Problem statement: List all lines of the data containing the word "logo".

Extracted data entries:
BEGIN
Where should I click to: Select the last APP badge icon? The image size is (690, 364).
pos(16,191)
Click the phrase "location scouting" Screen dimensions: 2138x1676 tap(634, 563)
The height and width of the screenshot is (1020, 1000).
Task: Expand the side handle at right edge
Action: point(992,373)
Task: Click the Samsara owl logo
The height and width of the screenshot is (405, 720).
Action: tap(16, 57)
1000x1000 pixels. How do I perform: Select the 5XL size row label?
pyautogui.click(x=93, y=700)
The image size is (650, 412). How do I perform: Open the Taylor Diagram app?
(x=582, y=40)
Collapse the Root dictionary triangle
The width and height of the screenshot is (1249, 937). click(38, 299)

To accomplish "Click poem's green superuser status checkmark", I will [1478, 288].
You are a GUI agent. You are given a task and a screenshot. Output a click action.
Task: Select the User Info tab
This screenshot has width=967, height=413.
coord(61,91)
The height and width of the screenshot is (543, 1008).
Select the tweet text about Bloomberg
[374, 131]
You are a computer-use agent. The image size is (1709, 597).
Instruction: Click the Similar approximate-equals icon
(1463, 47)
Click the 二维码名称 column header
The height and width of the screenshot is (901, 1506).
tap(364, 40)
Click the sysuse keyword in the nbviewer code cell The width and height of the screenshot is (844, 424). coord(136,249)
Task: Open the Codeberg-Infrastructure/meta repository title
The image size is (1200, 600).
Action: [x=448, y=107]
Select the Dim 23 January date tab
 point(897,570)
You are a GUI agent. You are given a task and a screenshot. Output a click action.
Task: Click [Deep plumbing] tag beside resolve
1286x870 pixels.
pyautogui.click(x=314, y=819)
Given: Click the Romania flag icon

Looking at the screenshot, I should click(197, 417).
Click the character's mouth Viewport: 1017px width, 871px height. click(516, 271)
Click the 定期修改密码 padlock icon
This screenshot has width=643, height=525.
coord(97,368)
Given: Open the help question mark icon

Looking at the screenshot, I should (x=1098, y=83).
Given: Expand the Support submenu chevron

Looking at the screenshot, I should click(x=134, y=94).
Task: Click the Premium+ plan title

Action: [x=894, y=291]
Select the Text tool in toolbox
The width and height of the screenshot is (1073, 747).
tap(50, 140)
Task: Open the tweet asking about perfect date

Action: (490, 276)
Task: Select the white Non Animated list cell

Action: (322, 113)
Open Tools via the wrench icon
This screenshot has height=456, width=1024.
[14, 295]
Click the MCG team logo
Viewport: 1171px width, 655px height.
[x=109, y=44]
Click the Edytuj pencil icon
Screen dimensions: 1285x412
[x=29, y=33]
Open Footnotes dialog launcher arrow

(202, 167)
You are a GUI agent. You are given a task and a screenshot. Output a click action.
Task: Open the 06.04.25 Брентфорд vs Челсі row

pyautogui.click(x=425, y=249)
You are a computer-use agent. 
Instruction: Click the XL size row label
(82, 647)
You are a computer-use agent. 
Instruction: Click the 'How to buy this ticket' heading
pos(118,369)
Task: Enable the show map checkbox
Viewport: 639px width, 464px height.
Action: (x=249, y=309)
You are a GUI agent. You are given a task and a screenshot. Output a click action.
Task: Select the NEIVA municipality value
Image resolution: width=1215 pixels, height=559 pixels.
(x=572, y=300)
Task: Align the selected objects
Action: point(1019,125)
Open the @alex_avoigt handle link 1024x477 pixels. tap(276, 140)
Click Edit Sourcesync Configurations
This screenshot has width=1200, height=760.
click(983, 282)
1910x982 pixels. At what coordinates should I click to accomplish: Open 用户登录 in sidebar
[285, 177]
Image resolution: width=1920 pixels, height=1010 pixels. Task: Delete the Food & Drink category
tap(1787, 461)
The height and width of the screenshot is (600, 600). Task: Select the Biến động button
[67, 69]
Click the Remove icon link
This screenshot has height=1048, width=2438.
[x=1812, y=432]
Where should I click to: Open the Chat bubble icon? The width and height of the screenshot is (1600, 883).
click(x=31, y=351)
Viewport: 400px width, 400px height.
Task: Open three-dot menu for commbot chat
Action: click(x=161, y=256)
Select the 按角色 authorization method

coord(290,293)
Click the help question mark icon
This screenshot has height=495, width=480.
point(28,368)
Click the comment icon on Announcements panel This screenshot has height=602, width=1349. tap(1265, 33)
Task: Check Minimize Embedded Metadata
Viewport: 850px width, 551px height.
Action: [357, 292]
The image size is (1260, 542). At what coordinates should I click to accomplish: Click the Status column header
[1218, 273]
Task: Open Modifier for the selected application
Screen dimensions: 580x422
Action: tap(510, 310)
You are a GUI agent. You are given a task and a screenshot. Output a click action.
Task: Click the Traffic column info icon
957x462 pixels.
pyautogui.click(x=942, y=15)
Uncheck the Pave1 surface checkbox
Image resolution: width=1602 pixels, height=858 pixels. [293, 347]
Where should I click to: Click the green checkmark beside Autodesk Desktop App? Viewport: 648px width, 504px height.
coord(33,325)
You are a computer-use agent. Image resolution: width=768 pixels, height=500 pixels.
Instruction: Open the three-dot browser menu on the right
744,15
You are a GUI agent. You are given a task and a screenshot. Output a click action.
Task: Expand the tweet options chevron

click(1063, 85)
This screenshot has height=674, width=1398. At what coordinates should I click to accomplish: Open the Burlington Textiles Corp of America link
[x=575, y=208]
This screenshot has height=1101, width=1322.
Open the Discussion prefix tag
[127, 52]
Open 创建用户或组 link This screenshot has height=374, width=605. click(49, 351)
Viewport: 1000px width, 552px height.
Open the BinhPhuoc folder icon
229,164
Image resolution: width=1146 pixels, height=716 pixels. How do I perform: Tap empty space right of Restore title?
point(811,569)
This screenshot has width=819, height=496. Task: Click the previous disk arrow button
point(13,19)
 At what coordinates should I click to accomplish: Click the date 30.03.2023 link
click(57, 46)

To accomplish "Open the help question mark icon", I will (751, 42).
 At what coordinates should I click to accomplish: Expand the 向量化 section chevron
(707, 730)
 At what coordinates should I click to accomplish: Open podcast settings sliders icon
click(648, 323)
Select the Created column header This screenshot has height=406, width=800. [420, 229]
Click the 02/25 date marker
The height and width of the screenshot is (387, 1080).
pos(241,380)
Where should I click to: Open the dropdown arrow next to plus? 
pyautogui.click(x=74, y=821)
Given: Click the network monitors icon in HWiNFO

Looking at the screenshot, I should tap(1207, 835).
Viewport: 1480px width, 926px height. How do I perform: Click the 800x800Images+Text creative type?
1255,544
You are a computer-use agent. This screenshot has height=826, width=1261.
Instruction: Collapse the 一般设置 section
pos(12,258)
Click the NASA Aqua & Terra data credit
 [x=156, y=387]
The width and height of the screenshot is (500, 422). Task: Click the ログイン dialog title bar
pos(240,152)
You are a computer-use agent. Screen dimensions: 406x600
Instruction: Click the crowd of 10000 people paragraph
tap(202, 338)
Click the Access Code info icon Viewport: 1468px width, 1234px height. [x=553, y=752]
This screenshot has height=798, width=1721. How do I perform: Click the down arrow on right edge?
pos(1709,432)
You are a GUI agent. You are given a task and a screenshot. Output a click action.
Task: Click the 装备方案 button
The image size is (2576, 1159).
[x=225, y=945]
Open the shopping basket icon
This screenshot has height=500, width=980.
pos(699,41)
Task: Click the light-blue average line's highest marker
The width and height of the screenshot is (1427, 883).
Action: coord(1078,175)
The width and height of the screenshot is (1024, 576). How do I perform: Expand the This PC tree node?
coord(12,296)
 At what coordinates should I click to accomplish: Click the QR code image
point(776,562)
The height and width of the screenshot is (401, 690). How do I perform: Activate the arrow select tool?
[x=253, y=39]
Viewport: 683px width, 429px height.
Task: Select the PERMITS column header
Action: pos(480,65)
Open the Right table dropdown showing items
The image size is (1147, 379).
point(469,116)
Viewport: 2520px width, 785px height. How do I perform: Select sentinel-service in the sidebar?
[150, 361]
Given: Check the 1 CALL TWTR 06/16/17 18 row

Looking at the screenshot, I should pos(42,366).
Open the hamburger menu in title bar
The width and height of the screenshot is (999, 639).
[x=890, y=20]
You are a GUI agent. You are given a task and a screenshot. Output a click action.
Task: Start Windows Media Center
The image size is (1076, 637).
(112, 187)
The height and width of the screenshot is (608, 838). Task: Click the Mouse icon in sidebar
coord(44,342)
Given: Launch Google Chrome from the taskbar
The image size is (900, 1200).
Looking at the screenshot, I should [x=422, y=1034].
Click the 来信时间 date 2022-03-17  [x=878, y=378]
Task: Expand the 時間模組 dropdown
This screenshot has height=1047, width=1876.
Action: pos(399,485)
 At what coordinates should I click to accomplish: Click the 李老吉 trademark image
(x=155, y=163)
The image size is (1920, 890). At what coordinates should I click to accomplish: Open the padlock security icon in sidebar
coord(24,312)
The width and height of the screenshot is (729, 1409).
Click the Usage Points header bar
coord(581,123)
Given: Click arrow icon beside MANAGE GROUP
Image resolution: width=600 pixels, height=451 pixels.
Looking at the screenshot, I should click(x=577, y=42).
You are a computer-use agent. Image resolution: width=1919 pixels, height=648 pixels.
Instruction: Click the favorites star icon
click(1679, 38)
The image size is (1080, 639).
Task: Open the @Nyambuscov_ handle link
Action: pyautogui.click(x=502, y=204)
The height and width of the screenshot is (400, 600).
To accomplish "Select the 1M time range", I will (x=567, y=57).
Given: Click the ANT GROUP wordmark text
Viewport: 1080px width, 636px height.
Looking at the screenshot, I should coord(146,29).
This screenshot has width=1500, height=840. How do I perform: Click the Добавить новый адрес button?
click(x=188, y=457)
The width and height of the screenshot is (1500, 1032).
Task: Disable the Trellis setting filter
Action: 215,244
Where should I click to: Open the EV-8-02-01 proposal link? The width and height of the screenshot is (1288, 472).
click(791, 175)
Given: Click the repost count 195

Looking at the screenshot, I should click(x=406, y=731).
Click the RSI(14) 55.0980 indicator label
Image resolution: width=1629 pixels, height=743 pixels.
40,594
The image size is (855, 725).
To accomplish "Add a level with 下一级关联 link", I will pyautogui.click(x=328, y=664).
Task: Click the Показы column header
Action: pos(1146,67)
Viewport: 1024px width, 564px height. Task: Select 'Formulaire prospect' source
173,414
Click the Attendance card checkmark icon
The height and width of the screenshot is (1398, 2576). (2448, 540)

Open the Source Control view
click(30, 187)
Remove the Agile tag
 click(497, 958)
END
Task solution:
Task: Click the Samsara owl logo
Click the MCG team logo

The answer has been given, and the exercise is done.